- **BRIEF**:
Your answer should be the entire listing, printed exactly.

+++ MATERIAL FOR THIS EXERCISE

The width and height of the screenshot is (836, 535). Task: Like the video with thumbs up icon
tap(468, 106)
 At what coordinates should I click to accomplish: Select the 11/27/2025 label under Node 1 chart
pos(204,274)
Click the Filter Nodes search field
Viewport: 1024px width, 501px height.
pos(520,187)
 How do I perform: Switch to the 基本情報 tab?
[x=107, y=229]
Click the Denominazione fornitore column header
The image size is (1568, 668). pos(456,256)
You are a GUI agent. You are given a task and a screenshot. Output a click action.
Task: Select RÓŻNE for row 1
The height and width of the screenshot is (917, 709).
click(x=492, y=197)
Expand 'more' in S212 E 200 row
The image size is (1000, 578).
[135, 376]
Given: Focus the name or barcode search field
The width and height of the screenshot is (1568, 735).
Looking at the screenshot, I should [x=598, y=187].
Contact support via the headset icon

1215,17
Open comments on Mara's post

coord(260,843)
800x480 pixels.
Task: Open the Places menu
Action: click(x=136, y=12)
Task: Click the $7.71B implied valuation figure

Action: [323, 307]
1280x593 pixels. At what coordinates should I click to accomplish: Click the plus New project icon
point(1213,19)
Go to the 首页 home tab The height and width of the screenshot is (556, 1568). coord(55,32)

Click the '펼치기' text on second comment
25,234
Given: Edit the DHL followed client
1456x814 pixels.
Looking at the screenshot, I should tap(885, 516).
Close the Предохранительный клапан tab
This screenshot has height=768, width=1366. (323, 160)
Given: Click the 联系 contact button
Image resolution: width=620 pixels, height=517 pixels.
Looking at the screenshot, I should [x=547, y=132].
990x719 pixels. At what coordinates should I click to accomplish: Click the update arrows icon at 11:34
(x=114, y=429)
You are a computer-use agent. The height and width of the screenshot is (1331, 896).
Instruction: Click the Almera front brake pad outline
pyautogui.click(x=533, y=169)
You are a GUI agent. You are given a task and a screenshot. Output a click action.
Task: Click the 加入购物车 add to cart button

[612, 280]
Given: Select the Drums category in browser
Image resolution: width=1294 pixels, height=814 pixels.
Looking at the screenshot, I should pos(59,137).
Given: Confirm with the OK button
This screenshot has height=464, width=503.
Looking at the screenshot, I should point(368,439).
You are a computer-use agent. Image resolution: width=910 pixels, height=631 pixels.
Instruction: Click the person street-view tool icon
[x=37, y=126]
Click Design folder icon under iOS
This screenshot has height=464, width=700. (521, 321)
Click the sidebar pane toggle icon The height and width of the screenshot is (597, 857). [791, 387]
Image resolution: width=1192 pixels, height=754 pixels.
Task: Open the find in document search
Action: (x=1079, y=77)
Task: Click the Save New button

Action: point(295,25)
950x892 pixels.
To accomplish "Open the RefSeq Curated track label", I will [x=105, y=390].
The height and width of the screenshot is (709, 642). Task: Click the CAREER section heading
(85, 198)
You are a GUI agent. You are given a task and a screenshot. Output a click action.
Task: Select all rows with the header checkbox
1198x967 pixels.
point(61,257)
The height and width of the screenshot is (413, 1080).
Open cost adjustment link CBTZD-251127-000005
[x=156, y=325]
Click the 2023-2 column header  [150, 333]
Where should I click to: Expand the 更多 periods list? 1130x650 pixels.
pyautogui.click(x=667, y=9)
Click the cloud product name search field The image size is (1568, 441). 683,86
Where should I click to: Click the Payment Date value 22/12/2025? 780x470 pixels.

++++++

- **ANSWER TO THIS PROBLEM**:
The width and height of the screenshot is (836, 535). Task: Like the video with thumbs up icon
tap(468, 106)
 At what coordinates should I click to accomplish: Select the 11/27/2025 label under Node 1 chart
pos(204,274)
Click the Filter Nodes search field
Viewport: 1024px width, 501px height.
pos(520,187)
 How do I perform: Switch to the 基本情報 tab?
[x=107, y=229]
Click the Denominazione fornitore column header
The image size is (1568, 668). pos(456,256)
You are a GUI agent. You are given a task and a screenshot. Output a click action.
Task: Select RÓŻNE for row 1
The height and width of the screenshot is (917, 709).
click(x=492, y=197)
Expand 'more' in S212 E 200 row
The image size is (1000, 578).
[135, 376]
Given: Focus the name or barcode search field
The width and height of the screenshot is (1568, 735).
Looking at the screenshot, I should [x=598, y=187].
Contact support via the headset icon

1215,17
Open comments on Mara's post

coord(260,843)
800x480 pixels.
Task: Open the Places menu
Action: click(x=136, y=12)
Task: Click the $7.71B implied valuation figure

Action: [323, 307]
1280x593 pixels. At what coordinates should I click to accomplish: Click the plus New project icon
point(1213,19)
Go to the 首页 home tab The height and width of the screenshot is (556, 1568). coord(55,32)

Click the '펼치기' text on second comment
25,234
Given: Edit the DHL followed client
1456x814 pixels.
Looking at the screenshot, I should tap(885, 516).
Close the Предохранительный клапан tab
This screenshot has height=768, width=1366. (323, 160)
Given: Click the 联系 contact button
Image resolution: width=620 pixels, height=517 pixels.
Looking at the screenshot, I should [x=547, y=132].
990x719 pixels. At what coordinates should I click to accomplish: Click the update arrows icon at 11:34
(x=114, y=429)
You are a computer-use agent. The height and width of the screenshot is (1331, 896).
Instruction: Click the Almera front brake pad outline
pyautogui.click(x=533, y=169)
You are a GUI agent. You are given a task and a screenshot. Output a click action.
Task: Click the 加入购物车 add to cart button

[612, 280]
Given: Select the Drums category in browser
Image resolution: width=1294 pixels, height=814 pixels.
Looking at the screenshot, I should pos(59,137).
Given: Confirm with the OK button
This screenshot has height=464, width=503.
Looking at the screenshot, I should point(368,439).
You are a computer-use agent. Image resolution: width=910 pixels, height=631 pixels.
Instruction: Click the person street-view tool icon
[x=37, y=126]
Click Design folder icon under iOS
This screenshot has height=464, width=700. (521, 321)
Click the sidebar pane toggle icon The height and width of the screenshot is (597, 857). [791, 387]
Image resolution: width=1192 pixels, height=754 pixels.
Task: Open the find in document search
Action: (x=1079, y=77)
Task: Click the Save New button

Action: point(295,25)
950x892 pixels.
To accomplish "Open the RefSeq Curated track label", I will [x=105, y=390].
The height and width of the screenshot is (709, 642). Task: Click the CAREER section heading
(85, 198)
You are a GUI agent. You are given a task and a screenshot. Output a click action.
Task: Select all rows with the header checkbox
1198x967 pixels.
point(61,257)
The height and width of the screenshot is (413, 1080).
Open cost adjustment link CBTZD-251127-000005
[x=156, y=325]
Click the 2023-2 column header  [150, 333]
Where should I click to: Expand the 更多 periods list? 1130x650 pixels.
pyautogui.click(x=667, y=9)
Click the cloud product name search field The image size is (1568, 441). 683,86
Where should I click to: Click the Payment Date value 22/12/2025? 780x470 pixels.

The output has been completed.